EWW. Don't discuss your period with me. You can go shave your back now.
make sure to take notes today. there is a guy in a wheelchair who might be getting a DUI from a cop on horseback. I'm gonna see this through.
Valentines day isn't about being a couple in love..... It's about chocolate and faking orgasms.
I think the threesome was inevitable when she walked out in nothing but his boxers followed by him completely naked.
Imagine cans of beer raining. Like not hitting you and hurting you. Just gently falling into your hand whenever you're sad
Learn from me. Do not smoke cigs and fold laundry in your room. The cigarette will fall into the dresser without you noticing and your shirts will be on fire. Wanna go shopping tomorrow? I need some new shirts.

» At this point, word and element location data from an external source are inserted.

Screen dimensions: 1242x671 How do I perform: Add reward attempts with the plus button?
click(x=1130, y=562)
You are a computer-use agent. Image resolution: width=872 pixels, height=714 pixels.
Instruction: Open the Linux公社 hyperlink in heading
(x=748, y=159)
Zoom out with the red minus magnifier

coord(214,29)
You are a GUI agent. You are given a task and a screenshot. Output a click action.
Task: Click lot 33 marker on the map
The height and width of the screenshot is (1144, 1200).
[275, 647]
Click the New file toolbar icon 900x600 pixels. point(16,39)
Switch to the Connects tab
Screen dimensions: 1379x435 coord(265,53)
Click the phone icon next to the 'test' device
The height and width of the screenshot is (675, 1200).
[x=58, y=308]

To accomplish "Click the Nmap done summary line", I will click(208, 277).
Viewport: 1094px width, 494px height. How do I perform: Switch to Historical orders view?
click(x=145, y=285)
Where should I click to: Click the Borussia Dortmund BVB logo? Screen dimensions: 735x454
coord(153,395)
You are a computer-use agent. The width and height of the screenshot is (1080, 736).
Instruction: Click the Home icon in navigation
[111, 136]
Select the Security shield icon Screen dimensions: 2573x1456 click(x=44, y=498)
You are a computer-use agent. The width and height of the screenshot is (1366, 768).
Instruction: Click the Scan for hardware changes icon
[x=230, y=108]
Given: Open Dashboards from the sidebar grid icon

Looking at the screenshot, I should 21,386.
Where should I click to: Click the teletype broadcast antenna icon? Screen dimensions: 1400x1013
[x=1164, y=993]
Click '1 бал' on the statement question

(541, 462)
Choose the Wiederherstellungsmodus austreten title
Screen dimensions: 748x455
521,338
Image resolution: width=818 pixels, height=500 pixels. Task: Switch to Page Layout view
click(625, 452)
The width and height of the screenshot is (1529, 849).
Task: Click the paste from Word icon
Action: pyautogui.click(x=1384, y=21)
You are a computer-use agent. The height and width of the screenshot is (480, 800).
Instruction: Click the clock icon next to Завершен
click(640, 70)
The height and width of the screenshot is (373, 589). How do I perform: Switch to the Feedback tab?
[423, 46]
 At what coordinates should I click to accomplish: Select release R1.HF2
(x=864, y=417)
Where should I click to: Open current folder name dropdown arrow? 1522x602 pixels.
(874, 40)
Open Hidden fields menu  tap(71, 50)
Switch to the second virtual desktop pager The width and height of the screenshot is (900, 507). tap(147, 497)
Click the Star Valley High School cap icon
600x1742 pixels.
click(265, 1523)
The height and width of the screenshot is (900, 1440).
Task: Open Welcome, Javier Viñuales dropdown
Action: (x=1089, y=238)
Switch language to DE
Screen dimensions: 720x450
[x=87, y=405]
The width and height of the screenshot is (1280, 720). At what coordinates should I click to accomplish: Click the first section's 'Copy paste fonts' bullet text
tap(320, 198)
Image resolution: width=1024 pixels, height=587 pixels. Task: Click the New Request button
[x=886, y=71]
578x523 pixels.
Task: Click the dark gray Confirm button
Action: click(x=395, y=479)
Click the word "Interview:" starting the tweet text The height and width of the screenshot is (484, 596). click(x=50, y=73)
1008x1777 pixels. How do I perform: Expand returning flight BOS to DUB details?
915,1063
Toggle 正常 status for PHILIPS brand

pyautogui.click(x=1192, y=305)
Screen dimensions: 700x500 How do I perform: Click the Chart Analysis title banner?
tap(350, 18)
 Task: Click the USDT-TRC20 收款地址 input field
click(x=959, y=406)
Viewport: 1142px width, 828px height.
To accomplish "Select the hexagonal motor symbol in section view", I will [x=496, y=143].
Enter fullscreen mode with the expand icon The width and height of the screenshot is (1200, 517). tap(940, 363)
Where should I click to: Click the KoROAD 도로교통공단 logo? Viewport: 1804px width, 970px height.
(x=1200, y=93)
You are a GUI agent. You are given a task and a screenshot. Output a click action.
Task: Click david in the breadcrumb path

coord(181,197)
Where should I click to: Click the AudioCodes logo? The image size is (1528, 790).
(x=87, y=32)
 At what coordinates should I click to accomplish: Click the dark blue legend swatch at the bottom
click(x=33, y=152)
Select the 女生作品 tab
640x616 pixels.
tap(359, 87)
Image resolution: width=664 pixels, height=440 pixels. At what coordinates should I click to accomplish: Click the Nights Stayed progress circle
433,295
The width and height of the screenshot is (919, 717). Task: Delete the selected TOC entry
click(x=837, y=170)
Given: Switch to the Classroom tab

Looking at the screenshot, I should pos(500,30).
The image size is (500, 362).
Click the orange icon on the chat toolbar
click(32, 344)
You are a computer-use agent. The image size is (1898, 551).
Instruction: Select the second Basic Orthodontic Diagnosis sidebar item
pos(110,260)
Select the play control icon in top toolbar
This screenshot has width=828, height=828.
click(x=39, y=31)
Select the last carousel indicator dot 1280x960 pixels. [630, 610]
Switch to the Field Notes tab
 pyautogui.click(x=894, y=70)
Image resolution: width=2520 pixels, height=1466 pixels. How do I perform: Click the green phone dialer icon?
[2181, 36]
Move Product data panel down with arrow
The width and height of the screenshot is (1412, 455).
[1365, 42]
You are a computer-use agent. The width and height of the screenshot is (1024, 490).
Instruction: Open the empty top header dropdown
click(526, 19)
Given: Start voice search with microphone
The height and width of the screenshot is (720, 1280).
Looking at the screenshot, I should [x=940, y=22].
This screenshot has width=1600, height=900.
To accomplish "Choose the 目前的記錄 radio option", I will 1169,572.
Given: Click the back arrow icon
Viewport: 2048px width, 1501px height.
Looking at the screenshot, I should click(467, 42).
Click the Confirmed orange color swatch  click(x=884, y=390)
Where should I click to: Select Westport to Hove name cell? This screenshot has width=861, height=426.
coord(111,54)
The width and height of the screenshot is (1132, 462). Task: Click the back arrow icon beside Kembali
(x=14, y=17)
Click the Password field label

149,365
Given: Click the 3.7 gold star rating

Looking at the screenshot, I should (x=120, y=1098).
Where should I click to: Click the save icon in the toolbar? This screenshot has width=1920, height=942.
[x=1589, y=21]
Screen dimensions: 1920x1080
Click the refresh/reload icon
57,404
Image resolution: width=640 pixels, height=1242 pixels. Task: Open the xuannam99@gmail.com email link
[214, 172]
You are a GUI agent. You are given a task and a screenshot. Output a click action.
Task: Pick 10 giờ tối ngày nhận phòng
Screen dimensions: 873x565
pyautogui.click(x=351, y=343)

I just found a voice recording from Tanya's bachelorette party when we found you drunk in downtown being harassed by a crazy dude dressed like a clown and we rescued you. Attached is a voice recording of me interviewing you after we found you. I titled it Carlos Batman.
Glad I can drunkenly remember to not get tomatoes on my Mexican pizza but can't tell a guy to keep his hands off my ass
Also- should we send out holiday cards? That say, "Eat a dick, 2014"?
Apparently this establishment won't let you rent a sailboat if you have been drinking rum all morning
Like, bro, how do you think I got the idea to go sailing
If I could go one week without being called a maneater or a spanish trolip that would be great.
I can't believe I'm coordinating a threesome at work. My productivity is at an all time low.
I am pants-free in the living room. This is liberating.
He's a fucking ninja- think of the things he can probably do with his dick.